Rédaction | Lementor.net
Il existe des institutions que l’on utilise sans vraiment les connaître. Des rouages discrets, techniques, souvent réduits à une case à cocher dans une procédure administrative, et dont l’importance ne se révèle pleinement que le jour où ils dysfonctionnent. Le Guichet Unique du Commerce Extérieur de Côte d’Ivoire, le GUCE-CI, est de ceux-là. Dix années d’existence, trois certifications ISO obtenues, des millions de transactions dématérialisées, et pourtant une notoriété qui reste en deçà de l’impact réel de l’institution sur l’économie ivoirienne. C’est précisément pour corriger cet écart que son directeur général, Kitifolo Kignaman-Soro, a annoncé le 8 mai dernier la création d’un forum annuel inédit : GUCE Connect.
La première édition se tiendra le 8 juin 2026 au Sofitel Hôtel Ivoire d’Abidjan. Le thème retenu dit tout de l’ambition : la digitalisation des chaînes logistiques multimodales pour un commerce extérieur plus performant. Ce n’est pas un titre de conférence académique. C’est un programme de travail, formulé pour des gens qui ont des marchandises à faire passer des frontières, des délais à tenir et des coûts à maîtriser.
Plus de 400 participants sont attendus. Des représentants des administrations publiques, des entreprises privées de tous secteurs, des opérateurs de plateformes logistiques, des organisations spécialisées dans le commerce international. Le format mêle panels thématiques, conférences, rencontres d’affaires en format BtoB et démonstrations pratiques de la plateforme digitale du GUCE-CI. L’objectif n’est pas de produire un rapport de plus. Il est de créer un espace de rencontre régulier entre tous les acteurs de l’écosystème, pour partager les acquis, identifier les blocages et construire ensemble une feuille de route commune.
Ce que l’institution veut adresser va plus loin que la simple vulgarisation de ses outils. Le directeur des Études et du Développement, Abdoulaye Touré, l’a dit clairement lors de la conférence de presse de lancement : la dématérialisation administrative ne suffit plus. Le GUCE-CI a fait un travail remarquable pour permettre aux opérateurs économiques de réaliser leurs formalités d’import-export entièrement en ligne, sans se déplacer. Mais la vraie fluidité du commerce extérieur ne se joue pas seulement dans les formulaires. Elle se joue aux frontières terrestres, dans les ports, dans les aéroports, dans la coordination entre les systèmes communautaires régionaux et les guichets nationaux. Et là, des barrières non tarifaires subsistent, des goulets d’étranglement ralentissent les convois, des procédures parallèles se chevauchent sans se parler.

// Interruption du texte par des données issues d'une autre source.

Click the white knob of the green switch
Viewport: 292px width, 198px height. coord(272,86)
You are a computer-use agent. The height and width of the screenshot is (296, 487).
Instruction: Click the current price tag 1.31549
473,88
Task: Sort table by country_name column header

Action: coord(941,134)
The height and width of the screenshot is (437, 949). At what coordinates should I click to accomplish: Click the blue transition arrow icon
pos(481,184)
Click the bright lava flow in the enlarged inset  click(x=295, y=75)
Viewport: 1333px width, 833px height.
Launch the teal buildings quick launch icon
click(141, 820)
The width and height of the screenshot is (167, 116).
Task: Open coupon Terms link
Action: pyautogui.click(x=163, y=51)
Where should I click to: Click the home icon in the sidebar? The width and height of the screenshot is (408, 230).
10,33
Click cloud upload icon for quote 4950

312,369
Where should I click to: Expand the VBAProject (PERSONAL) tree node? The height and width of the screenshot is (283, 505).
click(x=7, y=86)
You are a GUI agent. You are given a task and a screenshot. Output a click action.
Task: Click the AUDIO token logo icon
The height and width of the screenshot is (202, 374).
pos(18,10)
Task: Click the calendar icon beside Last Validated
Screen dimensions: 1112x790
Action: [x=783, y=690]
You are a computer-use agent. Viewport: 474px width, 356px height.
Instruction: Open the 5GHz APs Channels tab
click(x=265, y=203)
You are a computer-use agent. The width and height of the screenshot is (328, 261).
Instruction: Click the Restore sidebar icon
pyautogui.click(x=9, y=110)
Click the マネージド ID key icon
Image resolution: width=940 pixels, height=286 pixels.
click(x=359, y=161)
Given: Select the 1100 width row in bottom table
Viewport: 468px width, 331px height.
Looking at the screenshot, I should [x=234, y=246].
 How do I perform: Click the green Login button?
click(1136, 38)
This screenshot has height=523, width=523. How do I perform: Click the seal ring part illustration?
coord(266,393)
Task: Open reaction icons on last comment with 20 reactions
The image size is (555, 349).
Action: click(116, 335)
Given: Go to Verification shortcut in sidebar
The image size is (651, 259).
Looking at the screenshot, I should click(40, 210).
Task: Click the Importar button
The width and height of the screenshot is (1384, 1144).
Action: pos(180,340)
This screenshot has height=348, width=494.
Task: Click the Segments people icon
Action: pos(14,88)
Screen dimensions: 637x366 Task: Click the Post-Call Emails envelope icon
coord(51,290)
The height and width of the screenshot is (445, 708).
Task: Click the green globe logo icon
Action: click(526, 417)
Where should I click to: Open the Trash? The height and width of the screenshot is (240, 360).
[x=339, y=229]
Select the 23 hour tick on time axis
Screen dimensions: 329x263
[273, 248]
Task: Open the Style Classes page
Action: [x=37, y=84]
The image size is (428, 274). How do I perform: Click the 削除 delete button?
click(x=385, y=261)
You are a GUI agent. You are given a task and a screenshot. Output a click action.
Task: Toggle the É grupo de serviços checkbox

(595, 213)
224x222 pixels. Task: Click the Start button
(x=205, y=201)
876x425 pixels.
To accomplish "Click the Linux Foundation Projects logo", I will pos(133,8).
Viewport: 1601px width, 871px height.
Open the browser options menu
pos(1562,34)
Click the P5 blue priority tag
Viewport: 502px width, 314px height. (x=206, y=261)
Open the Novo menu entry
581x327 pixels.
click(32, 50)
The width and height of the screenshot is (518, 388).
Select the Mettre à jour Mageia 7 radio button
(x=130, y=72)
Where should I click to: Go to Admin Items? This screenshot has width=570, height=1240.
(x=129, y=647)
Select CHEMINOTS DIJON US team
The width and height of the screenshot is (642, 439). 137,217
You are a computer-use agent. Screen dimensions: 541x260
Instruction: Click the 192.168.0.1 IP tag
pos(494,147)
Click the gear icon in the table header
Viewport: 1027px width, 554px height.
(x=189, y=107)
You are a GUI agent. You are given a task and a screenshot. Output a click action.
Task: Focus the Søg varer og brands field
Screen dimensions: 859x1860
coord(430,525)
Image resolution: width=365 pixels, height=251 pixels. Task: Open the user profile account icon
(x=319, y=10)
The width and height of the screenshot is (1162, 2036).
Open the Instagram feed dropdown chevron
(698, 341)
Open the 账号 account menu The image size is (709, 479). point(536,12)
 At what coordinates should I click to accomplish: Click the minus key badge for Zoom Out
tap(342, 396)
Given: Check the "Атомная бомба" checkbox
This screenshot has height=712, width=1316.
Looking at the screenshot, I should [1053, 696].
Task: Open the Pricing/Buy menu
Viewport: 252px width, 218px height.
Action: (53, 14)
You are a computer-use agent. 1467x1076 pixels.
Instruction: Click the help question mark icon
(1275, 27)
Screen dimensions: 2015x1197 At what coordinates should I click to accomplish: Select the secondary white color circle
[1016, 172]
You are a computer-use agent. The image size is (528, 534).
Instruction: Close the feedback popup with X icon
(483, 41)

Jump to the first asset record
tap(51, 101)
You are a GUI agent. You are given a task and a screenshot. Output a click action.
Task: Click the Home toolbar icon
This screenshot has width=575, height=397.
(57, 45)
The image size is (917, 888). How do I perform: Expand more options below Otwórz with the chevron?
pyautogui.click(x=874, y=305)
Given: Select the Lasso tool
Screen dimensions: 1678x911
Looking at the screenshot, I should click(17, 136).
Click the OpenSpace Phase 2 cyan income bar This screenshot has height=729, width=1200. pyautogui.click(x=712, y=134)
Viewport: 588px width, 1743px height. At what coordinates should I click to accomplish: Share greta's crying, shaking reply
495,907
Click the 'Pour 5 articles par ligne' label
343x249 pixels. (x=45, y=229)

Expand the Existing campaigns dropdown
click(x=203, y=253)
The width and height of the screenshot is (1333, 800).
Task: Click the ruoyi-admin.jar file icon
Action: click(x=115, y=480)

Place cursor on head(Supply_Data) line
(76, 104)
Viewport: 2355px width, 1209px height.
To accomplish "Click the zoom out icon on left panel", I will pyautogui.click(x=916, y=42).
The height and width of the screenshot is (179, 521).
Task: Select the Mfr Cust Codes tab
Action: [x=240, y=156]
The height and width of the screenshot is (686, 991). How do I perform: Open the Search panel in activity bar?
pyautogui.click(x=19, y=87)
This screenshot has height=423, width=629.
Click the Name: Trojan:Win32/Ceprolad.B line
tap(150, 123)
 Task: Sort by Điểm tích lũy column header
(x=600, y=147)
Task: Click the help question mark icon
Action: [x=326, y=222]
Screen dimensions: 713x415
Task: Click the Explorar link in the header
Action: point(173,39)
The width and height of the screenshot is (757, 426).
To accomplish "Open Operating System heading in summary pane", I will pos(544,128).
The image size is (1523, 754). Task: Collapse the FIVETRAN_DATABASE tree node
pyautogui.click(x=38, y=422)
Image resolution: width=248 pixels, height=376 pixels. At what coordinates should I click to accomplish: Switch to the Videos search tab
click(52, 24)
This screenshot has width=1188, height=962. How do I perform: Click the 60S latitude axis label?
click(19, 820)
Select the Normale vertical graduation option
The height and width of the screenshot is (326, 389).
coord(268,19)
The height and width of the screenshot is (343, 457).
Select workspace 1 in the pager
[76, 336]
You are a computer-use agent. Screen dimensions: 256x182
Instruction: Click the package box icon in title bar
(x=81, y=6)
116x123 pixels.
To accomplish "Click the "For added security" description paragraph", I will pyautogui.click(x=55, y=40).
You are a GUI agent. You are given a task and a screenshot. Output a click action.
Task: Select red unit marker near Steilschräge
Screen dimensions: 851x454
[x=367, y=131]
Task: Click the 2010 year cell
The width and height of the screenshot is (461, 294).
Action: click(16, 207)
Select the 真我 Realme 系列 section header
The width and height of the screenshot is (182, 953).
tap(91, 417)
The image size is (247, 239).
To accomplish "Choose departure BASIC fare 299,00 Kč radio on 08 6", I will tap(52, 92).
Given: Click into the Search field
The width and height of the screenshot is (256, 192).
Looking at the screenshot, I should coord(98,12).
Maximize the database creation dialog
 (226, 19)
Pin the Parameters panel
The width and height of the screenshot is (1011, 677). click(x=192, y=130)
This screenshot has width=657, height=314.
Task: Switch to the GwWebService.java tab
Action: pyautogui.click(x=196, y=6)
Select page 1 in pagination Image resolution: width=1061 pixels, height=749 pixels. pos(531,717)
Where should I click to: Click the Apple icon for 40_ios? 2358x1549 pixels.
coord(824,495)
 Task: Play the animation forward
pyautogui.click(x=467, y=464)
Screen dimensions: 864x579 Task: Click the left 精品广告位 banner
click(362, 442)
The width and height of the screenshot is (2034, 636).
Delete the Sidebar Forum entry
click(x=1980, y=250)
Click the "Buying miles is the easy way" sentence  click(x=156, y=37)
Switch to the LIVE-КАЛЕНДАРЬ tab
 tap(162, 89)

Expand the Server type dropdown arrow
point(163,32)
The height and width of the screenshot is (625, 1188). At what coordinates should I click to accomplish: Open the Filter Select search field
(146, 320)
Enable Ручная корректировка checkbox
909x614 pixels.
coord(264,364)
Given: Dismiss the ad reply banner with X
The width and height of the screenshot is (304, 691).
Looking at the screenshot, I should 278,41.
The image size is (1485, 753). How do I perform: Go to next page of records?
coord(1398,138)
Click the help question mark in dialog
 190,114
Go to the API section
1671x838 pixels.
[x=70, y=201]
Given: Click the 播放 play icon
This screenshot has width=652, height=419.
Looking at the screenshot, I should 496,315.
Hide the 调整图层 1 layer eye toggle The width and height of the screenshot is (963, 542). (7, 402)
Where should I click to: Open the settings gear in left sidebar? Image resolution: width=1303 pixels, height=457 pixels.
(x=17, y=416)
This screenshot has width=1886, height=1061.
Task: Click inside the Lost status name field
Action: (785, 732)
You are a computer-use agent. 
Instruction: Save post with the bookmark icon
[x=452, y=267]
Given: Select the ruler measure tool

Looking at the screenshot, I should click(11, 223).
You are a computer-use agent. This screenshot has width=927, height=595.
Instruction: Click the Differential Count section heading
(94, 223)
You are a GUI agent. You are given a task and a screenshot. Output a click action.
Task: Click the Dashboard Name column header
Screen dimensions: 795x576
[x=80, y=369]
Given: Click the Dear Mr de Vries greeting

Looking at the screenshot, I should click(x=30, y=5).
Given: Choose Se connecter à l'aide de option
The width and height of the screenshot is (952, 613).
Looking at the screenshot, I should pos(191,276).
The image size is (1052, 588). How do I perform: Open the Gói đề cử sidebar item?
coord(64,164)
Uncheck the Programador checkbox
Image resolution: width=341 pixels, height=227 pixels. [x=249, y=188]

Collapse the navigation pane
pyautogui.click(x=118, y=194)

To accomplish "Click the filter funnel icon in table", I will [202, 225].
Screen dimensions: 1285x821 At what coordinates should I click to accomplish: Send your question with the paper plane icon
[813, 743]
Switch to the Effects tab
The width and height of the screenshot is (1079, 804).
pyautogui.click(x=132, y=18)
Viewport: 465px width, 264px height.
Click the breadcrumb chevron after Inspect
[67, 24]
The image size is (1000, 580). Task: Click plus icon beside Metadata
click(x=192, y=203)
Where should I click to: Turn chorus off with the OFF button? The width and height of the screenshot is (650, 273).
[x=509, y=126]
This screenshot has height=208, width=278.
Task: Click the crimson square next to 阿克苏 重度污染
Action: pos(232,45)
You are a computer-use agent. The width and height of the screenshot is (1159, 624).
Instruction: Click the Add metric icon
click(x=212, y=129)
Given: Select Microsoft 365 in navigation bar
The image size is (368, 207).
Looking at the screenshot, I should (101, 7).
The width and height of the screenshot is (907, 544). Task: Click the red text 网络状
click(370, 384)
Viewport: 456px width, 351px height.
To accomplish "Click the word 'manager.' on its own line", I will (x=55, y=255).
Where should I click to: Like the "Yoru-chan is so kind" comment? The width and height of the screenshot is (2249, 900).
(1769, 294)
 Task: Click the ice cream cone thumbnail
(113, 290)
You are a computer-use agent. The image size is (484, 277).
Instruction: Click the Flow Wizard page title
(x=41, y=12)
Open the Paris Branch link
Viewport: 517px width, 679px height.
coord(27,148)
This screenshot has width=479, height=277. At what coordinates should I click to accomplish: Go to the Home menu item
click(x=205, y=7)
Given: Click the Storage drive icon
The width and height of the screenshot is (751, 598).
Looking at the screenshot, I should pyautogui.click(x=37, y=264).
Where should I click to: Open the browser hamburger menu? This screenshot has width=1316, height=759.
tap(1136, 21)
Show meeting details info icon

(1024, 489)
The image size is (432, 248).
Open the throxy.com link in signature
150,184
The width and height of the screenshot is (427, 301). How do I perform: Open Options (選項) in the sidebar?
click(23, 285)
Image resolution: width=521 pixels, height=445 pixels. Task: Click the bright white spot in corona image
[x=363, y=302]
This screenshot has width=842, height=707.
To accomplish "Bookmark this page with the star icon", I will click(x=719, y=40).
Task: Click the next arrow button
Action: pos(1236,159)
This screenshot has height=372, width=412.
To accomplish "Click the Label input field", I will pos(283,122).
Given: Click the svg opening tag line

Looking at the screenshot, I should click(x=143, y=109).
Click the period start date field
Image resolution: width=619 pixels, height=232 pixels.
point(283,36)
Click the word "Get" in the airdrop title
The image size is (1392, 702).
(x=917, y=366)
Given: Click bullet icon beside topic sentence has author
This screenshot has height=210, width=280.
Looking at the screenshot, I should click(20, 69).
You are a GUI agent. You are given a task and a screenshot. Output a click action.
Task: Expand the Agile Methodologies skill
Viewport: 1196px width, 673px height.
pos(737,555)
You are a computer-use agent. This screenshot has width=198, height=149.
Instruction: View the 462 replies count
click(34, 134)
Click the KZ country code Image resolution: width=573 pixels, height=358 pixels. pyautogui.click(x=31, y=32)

Le chantier est d’autant plus stratégique que la Côte d’Ivoire joue une partition continentale. La Zone de Libre-Échange Continentale Africaine, la ZLECAf, représente l’un des projets économiques les plus ambitieux du siècle sur le continent. Elle promet un marché intégré de 1,4 milliard de personnes. Mais une zone de libre-échange sans logistique fluide, sans guichets numériques interopérables, sans chaînes de traçabilité fiables, reste une ambition sur le papier. Pour que la ZLECAf produise ses effets concrets, il faut que chaque pays membre modernise ses outils commerciaux et les connecte à ceux de ses voisins. C’est exactement ce que GUCE Connect entend contribuer à construire, en positionnant Abidjan comme le lieu de réflexion et de convergence de cette transformation.
Pour le GUCE-CI lui-même, ce forum marque une inflexion dans son histoire. L’institution fête ses dix ans depuis juin 2025. Une décennie qui l’a transformée d’un guichet administratif en une interface numérique centrale entre les opérateurs économiques, les banques, les administrations et les partenaires techniques. Les certifications ISO 22301 et les autres distinctions obtenues traduisent une exigence de qualité que peu d’institutions publiques africaines peuvent revendiquer. Créer un forum annuel, c’est passer d’une logique de prestataire de services à une logique d’acteur de l’écosystème, capable d’initier le débat et de fédérer les parties prenantes autour d’une vision commune.
Le rendez-vous du 8 juin sera aussi un signal envoyé à l’extérieur. Il dira aux partenaires régionaux et internationaux qu’Abidjan n’est pas seulement un hub portuaire et financier, mais aussi un hub intellectuel du commerce africain, capable d’accueillir les débats qui dessinent le commerce de demain. Dans un continent où la course à la modernisation logistique est engagée sur plusieurs fronts, être le premier à organiser ce type de forum n’est pas un détail. C’est une déclaration de positionnement.